Instructions for the task
Note each line in the data below that holds "computer", and copy it.

Supplied records
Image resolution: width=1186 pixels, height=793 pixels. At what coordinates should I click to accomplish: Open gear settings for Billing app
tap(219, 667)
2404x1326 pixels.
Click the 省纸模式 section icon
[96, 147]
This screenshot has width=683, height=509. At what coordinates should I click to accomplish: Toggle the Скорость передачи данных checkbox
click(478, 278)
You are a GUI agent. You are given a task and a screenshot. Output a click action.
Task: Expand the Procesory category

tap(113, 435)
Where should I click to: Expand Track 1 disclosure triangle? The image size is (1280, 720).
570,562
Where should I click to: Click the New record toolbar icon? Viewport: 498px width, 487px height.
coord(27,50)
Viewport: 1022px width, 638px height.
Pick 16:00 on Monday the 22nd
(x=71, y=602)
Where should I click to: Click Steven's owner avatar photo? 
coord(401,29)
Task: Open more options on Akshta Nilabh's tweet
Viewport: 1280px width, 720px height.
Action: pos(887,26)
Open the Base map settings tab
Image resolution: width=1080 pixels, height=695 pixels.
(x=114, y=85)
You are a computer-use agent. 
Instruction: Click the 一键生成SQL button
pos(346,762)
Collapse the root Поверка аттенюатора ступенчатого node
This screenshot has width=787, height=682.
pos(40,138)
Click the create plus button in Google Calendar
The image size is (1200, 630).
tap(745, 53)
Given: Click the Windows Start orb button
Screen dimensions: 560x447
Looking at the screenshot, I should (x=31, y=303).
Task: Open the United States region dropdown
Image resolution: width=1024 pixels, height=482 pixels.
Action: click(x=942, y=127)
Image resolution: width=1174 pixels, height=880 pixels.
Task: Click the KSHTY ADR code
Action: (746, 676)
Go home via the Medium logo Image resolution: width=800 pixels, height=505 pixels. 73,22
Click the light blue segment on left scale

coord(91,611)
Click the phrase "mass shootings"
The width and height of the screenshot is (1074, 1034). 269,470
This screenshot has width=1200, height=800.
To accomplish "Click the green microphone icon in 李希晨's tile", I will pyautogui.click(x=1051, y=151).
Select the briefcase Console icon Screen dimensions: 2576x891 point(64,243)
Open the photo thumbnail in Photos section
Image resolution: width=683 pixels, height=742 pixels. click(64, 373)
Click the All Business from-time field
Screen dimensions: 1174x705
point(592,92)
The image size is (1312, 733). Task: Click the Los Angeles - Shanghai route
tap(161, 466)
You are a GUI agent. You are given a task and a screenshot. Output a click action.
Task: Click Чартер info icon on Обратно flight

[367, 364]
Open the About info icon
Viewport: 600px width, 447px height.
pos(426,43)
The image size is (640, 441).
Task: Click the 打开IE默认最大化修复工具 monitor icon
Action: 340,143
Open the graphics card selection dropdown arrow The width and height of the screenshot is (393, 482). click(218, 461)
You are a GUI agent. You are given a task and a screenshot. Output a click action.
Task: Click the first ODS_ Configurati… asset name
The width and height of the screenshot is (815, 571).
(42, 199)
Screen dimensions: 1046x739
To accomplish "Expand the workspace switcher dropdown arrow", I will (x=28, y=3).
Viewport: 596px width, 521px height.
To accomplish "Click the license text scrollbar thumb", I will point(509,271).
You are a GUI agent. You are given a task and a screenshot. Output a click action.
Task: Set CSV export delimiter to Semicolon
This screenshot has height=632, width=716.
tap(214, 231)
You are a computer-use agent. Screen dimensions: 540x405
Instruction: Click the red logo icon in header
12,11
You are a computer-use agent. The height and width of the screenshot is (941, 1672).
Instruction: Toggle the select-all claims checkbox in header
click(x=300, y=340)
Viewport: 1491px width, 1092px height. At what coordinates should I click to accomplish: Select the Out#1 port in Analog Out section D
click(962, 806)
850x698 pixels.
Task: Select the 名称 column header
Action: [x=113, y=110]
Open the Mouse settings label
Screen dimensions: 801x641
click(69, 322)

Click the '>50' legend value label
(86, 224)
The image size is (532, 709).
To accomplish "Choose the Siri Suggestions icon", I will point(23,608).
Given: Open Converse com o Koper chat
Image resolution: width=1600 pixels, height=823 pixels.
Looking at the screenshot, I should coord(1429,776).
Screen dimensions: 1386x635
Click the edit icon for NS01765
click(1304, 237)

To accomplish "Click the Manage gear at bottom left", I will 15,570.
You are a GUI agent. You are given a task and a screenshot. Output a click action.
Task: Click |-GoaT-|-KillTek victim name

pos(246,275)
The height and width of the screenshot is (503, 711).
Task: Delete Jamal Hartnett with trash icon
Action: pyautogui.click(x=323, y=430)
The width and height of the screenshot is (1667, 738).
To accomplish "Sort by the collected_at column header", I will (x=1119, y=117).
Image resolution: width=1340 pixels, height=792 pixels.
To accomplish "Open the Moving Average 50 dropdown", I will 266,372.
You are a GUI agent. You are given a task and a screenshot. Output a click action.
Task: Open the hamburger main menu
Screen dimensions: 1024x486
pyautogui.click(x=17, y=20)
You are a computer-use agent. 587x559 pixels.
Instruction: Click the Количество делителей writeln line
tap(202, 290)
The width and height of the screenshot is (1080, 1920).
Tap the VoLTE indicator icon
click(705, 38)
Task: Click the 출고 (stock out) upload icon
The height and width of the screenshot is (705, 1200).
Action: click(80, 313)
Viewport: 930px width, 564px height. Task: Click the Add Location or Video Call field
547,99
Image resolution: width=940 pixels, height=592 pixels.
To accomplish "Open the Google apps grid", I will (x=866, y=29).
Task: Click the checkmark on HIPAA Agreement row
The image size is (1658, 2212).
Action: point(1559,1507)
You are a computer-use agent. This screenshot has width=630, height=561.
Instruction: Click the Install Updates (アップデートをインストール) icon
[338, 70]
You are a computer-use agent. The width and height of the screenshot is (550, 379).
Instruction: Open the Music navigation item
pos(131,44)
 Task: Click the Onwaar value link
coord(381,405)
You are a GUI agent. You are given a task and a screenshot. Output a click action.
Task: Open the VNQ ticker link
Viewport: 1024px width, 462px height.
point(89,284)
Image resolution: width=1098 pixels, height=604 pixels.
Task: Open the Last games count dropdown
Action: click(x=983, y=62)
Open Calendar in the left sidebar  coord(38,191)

Task solution
You are a computer-use agent. 
You are a computer-use agent. Screen dimensions: 540x405
You are a computer-use agent. The height and width of the screenshot is (941, 1672).
You are a computer-use agent. 587x559 pixels.
You are a computer-use agent. This screenshot has width=630, height=561.
You are a computer-use agent. The width and height of the screenshot is (550, 379).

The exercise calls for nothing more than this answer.